[Start of Attachment]
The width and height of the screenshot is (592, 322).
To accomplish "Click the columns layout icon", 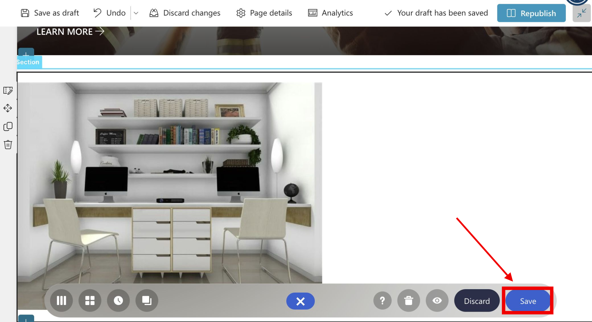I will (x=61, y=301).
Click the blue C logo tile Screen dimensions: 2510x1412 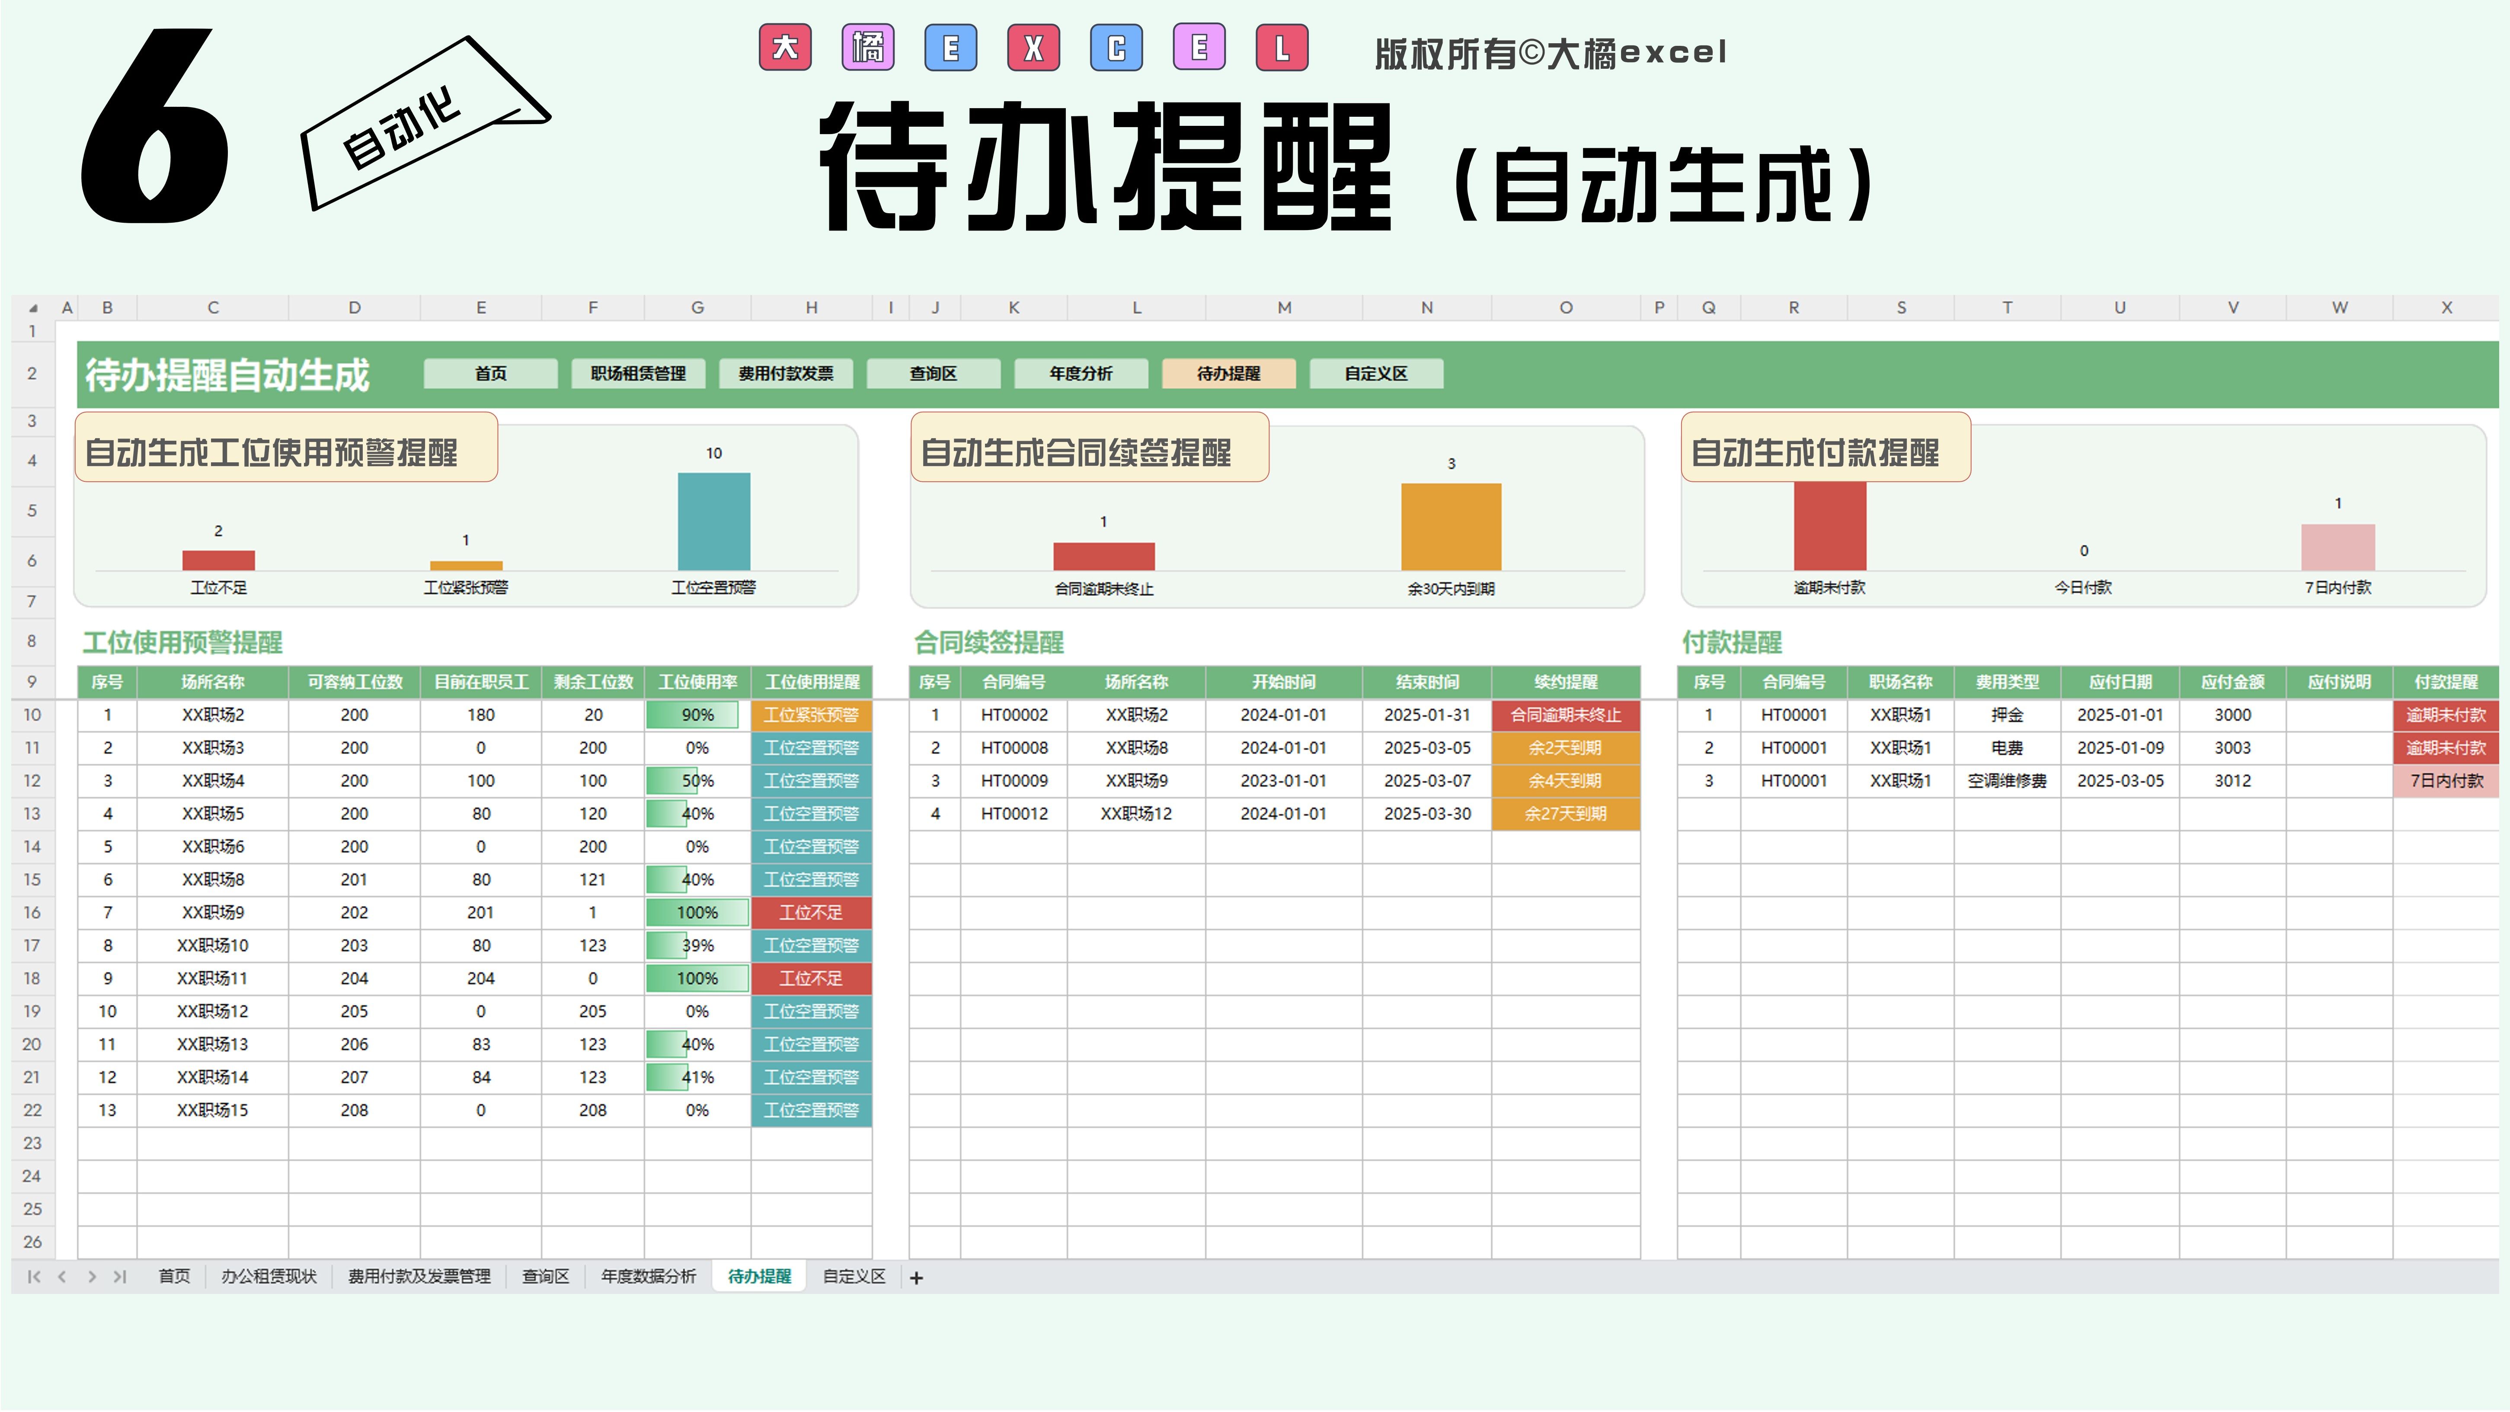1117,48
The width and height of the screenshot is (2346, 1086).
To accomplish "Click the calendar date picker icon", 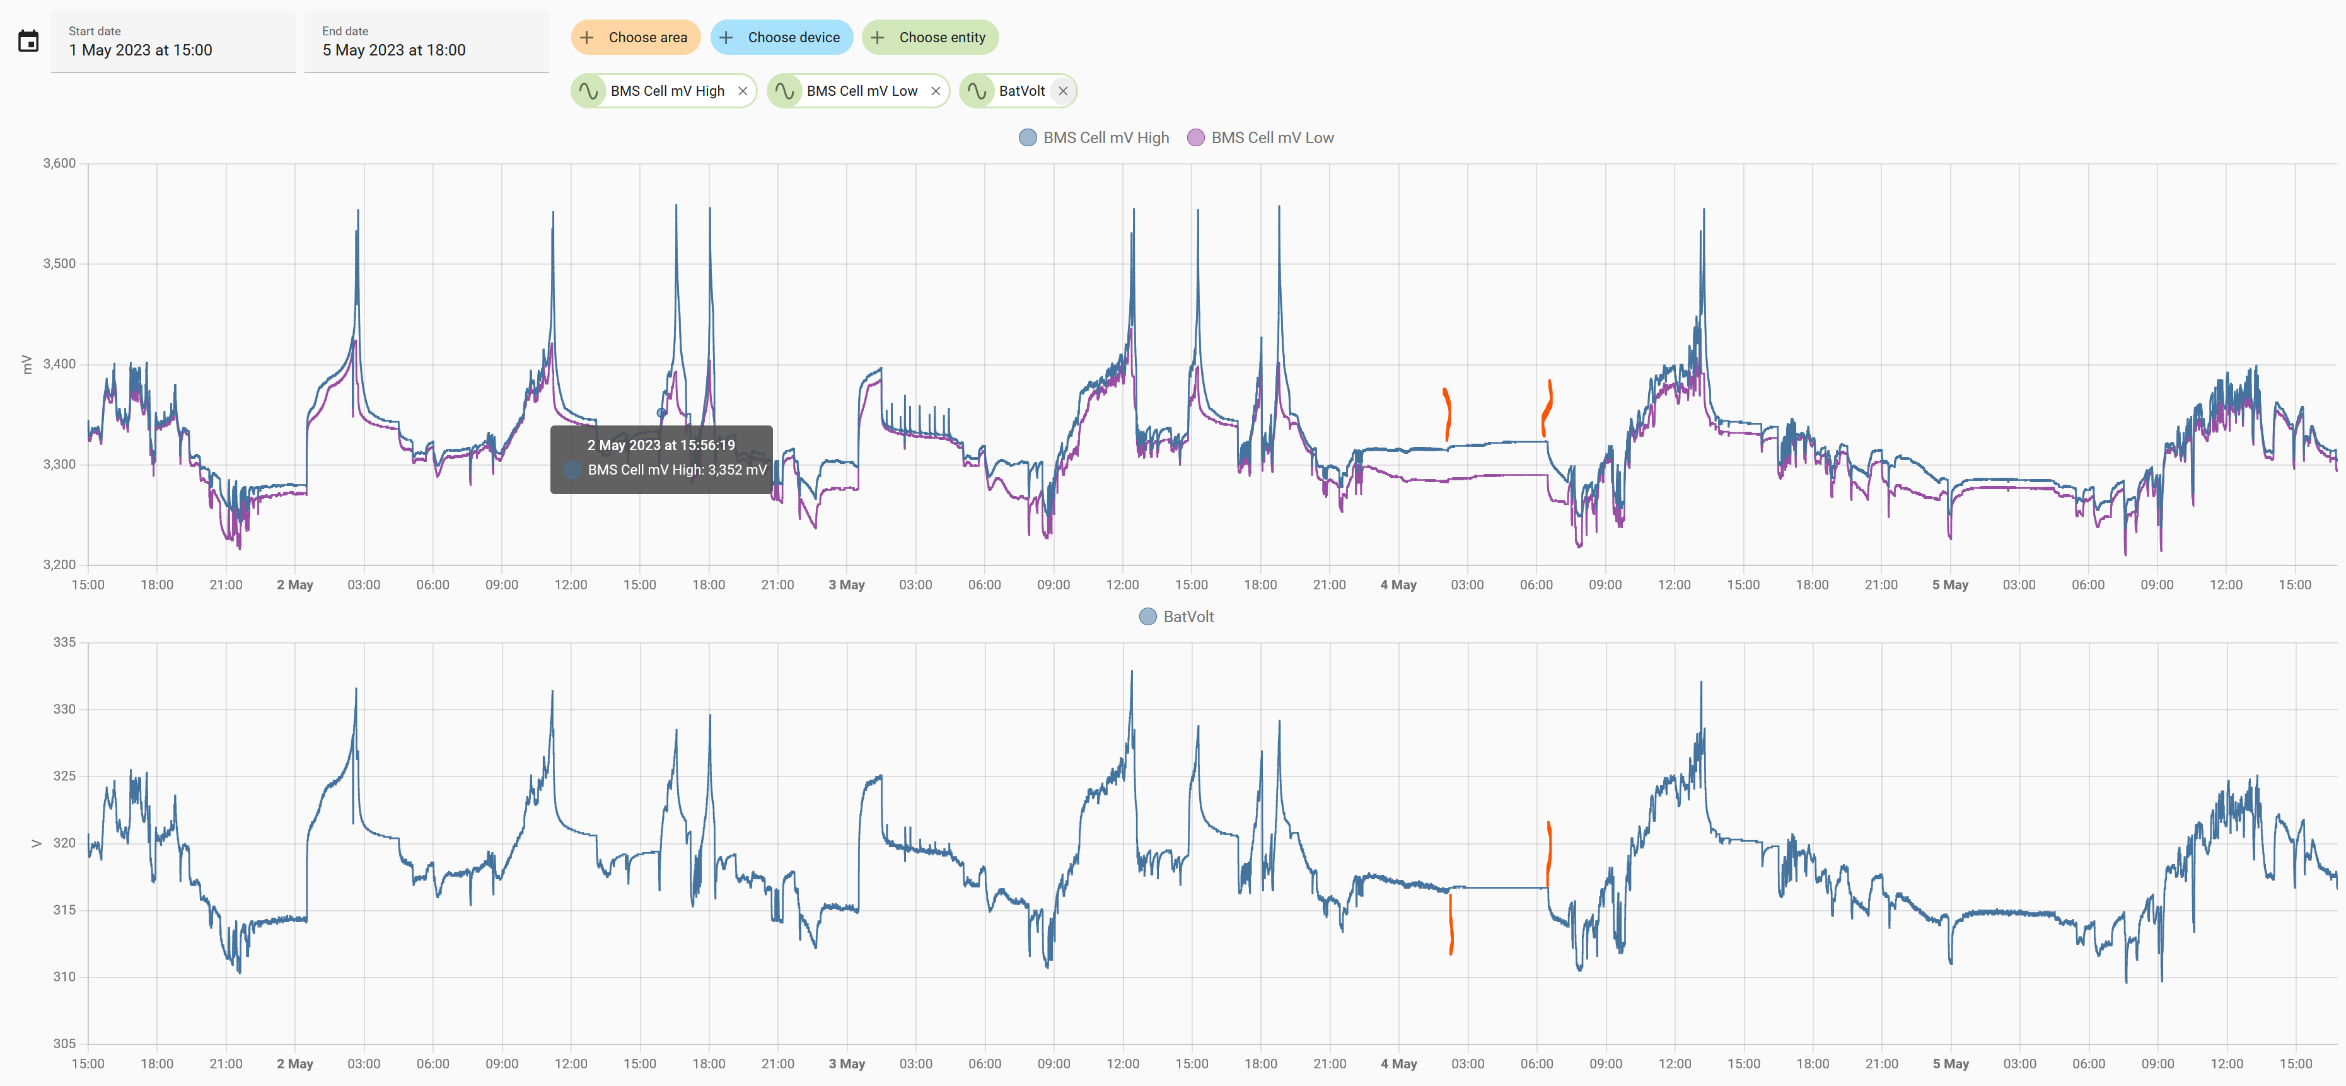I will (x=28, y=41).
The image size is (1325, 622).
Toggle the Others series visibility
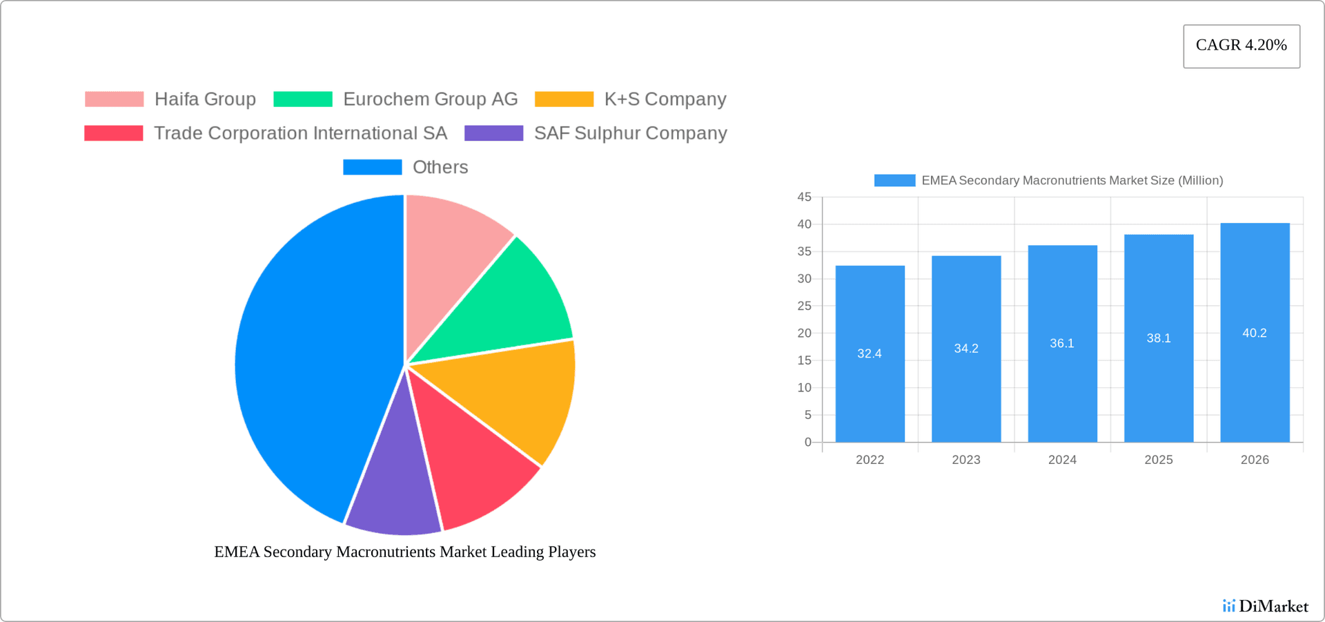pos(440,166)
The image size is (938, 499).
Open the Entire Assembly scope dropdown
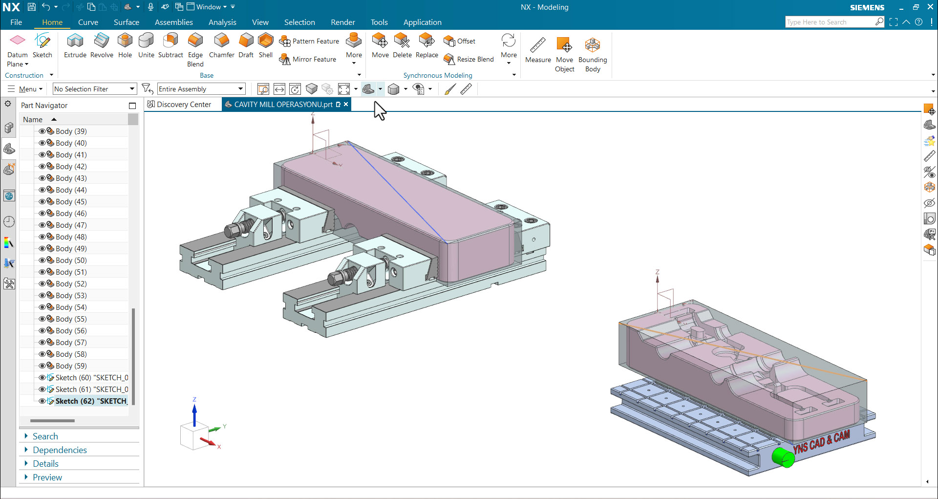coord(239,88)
[End of Attachment]
> **Work to be completed**
Show each line of the material above where "image" occurs.

> **Exercise answer**
The image size is (1325, 622).
The image size is (938, 499).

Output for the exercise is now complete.